/Aspect-Based-Sentiment-Analysis-using-BERT

Aspect Based Sentiment Analysis using BERT

Primary LanguageJupyter Notebook

Aspect-Based-Sentiment-Analysis-using-BERT

Aspect-Based Sentiment Analysis (ABSA) is a fine-grained sentiment analysis task that involves identifying the sentiment expressed towards specific aspects or features of a product, service, or entity within a text. The input typically consists of a piece of text (e.g., a review or comment) and a set of predefined aspects (such as "battery life" and "screen quality" in a product review) or features. The output is the sentiment (e.g., positive, negative, neutral) associated with each identified aspect within the text. This allows for a more detailed understanding of opinions and emotions expressed about specific aspects rather than just an overall sentiment for the entire text.

1. Dataset

  • The dataset using in this project is the SemEval-2014 Task 4: Aspect Based Sentiment Analysis data set, specifically restaurant review comments.
  • Basic preprocessing including: removing punctuation, normalizing and separating based on whitespace.
  • Contains 3,041 sentences (not full reviews, but individual sentences extracted from reviews) for training set and 800 sentences for test set.

2. Data Preparation

  • Process text data and prepares it for input into a BERT model or similar transformer models.
  • Perform padding on text to ensure that all sequences are of the same length.
  • Create attention masks that the model can use to ignore padding tokens during processing.

3. ABSA with Bert

  • The ABSABert model consists of a pre-trained BERT model, including word, position, and token type embeddings, followed by 12 transformer encoder layers with self-attention and feed-forward networks.
  • A pooling layer is used to extract features from the [CLS] token, which are then passed through a linear layer to predict sentiment classes.
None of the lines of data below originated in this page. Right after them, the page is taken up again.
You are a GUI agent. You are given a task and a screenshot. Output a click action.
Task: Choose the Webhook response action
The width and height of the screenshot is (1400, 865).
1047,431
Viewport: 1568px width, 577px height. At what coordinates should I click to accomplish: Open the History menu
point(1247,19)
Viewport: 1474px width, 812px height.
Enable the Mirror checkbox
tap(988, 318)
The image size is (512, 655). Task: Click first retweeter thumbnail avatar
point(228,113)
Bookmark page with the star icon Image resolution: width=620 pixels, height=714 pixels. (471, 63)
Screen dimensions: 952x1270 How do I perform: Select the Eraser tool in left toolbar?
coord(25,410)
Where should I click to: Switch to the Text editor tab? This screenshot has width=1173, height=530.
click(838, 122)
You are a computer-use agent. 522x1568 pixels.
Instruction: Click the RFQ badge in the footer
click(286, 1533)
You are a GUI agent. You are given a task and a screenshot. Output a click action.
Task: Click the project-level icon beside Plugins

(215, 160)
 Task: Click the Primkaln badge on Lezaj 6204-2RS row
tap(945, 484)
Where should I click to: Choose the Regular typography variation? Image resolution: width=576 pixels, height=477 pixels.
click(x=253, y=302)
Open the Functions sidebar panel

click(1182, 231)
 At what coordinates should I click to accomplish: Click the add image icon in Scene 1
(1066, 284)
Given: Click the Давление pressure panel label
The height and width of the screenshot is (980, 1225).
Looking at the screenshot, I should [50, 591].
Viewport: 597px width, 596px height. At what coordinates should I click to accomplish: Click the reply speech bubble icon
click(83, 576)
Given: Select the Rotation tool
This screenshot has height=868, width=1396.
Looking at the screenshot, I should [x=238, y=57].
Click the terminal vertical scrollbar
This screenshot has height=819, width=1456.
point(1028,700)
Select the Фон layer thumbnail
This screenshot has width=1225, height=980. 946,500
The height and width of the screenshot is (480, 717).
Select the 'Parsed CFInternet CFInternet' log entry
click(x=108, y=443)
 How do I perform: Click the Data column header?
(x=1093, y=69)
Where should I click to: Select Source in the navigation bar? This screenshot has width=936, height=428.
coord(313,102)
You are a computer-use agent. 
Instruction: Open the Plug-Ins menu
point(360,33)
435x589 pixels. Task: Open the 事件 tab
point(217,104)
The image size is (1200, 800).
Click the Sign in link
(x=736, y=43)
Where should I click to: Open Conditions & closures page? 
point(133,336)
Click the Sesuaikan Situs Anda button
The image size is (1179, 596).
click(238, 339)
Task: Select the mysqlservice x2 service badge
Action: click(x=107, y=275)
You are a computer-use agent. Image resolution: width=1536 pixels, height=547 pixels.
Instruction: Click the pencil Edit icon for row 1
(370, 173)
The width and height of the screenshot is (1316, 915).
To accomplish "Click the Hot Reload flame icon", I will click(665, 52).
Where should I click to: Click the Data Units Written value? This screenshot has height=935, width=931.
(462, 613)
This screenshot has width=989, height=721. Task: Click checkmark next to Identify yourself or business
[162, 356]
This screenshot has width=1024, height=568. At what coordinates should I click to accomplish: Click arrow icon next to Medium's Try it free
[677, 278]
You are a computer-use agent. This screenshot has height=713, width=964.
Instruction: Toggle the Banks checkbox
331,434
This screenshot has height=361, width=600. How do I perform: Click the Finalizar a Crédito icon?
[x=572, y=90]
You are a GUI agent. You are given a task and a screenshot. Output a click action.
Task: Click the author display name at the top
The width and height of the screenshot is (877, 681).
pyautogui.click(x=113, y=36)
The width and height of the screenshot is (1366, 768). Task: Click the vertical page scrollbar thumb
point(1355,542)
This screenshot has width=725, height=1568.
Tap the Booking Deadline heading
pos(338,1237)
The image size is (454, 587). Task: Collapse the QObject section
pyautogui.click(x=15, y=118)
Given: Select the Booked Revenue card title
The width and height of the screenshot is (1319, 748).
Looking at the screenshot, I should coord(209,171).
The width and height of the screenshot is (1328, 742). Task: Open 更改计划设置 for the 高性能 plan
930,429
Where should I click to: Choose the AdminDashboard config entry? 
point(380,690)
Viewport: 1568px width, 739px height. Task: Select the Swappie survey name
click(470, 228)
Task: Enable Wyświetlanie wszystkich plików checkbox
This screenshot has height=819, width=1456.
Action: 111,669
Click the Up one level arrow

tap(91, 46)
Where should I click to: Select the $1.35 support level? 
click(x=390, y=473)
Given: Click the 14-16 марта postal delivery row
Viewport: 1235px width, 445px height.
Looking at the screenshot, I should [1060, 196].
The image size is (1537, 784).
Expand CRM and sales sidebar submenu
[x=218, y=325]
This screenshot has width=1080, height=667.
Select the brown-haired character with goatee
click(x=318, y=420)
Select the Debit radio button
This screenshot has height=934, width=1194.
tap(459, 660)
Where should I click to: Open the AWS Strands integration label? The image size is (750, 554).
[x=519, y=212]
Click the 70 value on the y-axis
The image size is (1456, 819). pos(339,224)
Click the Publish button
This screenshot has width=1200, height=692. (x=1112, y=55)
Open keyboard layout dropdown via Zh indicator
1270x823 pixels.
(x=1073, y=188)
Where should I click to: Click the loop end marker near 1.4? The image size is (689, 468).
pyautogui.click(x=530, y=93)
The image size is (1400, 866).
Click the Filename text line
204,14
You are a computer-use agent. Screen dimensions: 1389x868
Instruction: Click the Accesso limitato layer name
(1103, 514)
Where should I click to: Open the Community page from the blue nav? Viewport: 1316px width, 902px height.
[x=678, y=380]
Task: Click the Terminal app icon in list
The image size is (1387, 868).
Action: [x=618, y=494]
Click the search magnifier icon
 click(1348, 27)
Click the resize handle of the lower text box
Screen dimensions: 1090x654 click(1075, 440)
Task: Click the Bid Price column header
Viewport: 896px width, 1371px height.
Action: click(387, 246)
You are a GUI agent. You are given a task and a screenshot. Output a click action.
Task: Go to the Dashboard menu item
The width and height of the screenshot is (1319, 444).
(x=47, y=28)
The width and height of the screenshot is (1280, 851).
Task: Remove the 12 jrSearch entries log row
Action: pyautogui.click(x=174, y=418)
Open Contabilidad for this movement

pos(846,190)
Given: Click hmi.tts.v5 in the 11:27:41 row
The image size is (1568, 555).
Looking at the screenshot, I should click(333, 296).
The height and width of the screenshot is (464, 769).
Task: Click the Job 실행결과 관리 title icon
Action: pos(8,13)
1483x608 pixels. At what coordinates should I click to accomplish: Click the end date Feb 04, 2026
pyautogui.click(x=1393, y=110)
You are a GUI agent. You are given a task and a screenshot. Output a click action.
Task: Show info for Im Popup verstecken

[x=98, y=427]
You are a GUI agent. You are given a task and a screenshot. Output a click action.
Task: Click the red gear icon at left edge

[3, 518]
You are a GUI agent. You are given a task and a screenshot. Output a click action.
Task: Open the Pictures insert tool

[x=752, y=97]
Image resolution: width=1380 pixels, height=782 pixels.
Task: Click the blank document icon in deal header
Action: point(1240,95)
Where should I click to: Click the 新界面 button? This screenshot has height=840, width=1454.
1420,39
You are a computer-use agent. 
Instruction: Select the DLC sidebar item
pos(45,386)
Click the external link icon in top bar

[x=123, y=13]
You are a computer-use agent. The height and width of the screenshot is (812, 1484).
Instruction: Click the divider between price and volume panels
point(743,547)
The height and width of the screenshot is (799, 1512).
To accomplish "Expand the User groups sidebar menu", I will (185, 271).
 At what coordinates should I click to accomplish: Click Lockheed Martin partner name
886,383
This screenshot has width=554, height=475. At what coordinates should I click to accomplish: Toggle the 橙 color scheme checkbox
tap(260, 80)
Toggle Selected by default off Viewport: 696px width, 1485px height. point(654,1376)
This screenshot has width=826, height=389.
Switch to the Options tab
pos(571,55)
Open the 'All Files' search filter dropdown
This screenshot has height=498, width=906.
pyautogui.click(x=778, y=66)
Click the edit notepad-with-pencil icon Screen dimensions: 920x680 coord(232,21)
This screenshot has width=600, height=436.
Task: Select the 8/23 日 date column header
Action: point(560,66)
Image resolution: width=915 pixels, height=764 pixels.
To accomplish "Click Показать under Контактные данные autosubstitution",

The model also includes a CrossEntropyLoss function for multi-class classification training.
  • Model Evaluation: 0.811 Accuracy on test set

4. References

  • Maria Pontiki, Dimitrios Galanis, Haris Papageorgiou, Ion Androutsopoulos, and Suresh Manandhar. "SemEval-2014 Task 4: Aspect Based Sentiment Analysis." In Proceedings of the 8th International Workshop on Semantic Evaluation (SemEval 2014), pages 27-35, 2014.
  • Jacob Devlin, Ming-Wei Chang, Kenton Lee, and Kristina Toutanova. "BERT: Pre-training of Deep Bidirectional Transformers for Language Understanding." In Proceedings of the 2019 Conference of the North American Chapter of the Association for Computational Linguistics: Human Language Technologies, Volume 1 (Long and Short Papers), pages 4171-4186, 2019.